:: SOURCE PASSAGE ::
────────

Who Owns ETS? A Nonprofit With No Shareholders
ETS is a nonprofit with no shareholders or owners — here's how it's governed, where its revenue goes, and what sets it apart from for-profit testing companies.
ETS is a nonprofit with no shareholders or owners — here's how it's governed, where its revenue goes, and what sets it apart from for-profit testing companies.
No person, company, or government agency owns Educational Testing Service. ETS is a private, non-stock, nonprofit corporation, which means it has no shareholders, no equity investors, and no parent company holding a controlling stake. It operates under a 501(c)(3) tax exemption, and its governance rests with an independent Board of Trustees rather than owners in any traditional sense. With over $1 billion in annual revenue and tests like the GRE and TOEFL shaping admissions decisions worldwide, that answer surprises a lot of people.

────────

:: PROVIDED DATA ::
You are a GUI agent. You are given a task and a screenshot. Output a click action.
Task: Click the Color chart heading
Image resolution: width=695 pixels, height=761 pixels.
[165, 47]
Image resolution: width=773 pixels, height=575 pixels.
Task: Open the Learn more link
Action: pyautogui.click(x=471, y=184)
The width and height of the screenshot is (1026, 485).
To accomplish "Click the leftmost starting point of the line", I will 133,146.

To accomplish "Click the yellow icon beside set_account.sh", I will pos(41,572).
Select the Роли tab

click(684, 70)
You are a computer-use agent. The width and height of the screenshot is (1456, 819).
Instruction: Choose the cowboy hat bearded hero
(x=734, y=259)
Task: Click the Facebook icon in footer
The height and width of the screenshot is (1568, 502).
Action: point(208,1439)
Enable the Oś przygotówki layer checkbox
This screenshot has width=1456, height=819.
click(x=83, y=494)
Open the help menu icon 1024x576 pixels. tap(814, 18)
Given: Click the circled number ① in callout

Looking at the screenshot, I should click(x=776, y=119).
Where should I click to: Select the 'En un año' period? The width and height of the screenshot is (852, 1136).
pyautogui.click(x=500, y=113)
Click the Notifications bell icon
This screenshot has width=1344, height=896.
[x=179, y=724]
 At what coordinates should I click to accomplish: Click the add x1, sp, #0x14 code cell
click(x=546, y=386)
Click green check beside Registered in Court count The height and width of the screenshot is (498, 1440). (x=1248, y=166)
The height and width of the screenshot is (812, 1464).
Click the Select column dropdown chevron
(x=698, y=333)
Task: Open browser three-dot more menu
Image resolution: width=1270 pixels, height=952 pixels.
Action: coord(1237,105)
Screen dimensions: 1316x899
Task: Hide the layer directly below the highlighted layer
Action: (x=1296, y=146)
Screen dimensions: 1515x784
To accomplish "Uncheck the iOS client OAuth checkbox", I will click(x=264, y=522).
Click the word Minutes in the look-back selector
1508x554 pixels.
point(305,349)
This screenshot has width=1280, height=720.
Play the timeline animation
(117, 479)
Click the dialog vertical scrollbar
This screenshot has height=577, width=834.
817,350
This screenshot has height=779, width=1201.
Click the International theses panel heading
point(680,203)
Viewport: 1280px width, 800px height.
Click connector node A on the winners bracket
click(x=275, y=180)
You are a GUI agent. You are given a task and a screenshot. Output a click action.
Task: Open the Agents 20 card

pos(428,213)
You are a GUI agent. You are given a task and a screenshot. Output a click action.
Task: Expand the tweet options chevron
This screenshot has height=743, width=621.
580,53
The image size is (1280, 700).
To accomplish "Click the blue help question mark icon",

────────

:: BRIEF ::
Continue the piece on ETS's nonprofit ownership, starting right after its last sentence. The listing has no connection to the passage on who owns ETS.

:: RESULT FOR THIS TASK ::
ETS is organized as a non-stock corporation, a legal structure that makes ownership impossible by design. It cannot issue shares of equity, so no individual or institution can buy a stake in it. There are no dividends, no stock options tied to the organization itself, and no mechanism for anyone to accumulate an ownership interest. The IRS has recognized ETS as tax-exempt under Section 501(c)(3) of the Internal Revenue Code since July 1949.1ProPublica. Educational Testing Service
That tax-exempt status comes with strings. A 501(c)(3) must be organized and operated exclusively for exempt purposes, and no part of its net earnings may benefit any private shareholder or individual.2Internal Revenue Service. Exemption Requirements – 501(c)(3) Organizations In practical terms, this means every dollar ETS brings in through test fees, licensing, and research contracts must be reinvested into its educational mission or held in reserves. Nobody gets to pocket the surplus.
So instead of “ownership,” the right framework is stewardship. The organization’s assets are held for the public benefit, and the people who run it are legally obligated to keep it that way. If you’re looking for the equivalent of a CEO who also holds a majority stake, that person doesn’t exist at ETS and can’t exist under its charter.
ETS launched in 1947 as a joint initiative of three organizations that wanted to consolidate and professionalize standardized testing in the United States: the Carnegie Foundation for the Advancement of Teaching, the College Board, and the American Council on Education.3Carnegie Foundation. Our Legacy Each contributed testing programs, funding, or institutional support, but none retained ownership of the new entity. From day one, ETS was set up as an independent nonprofit with its own board and charter.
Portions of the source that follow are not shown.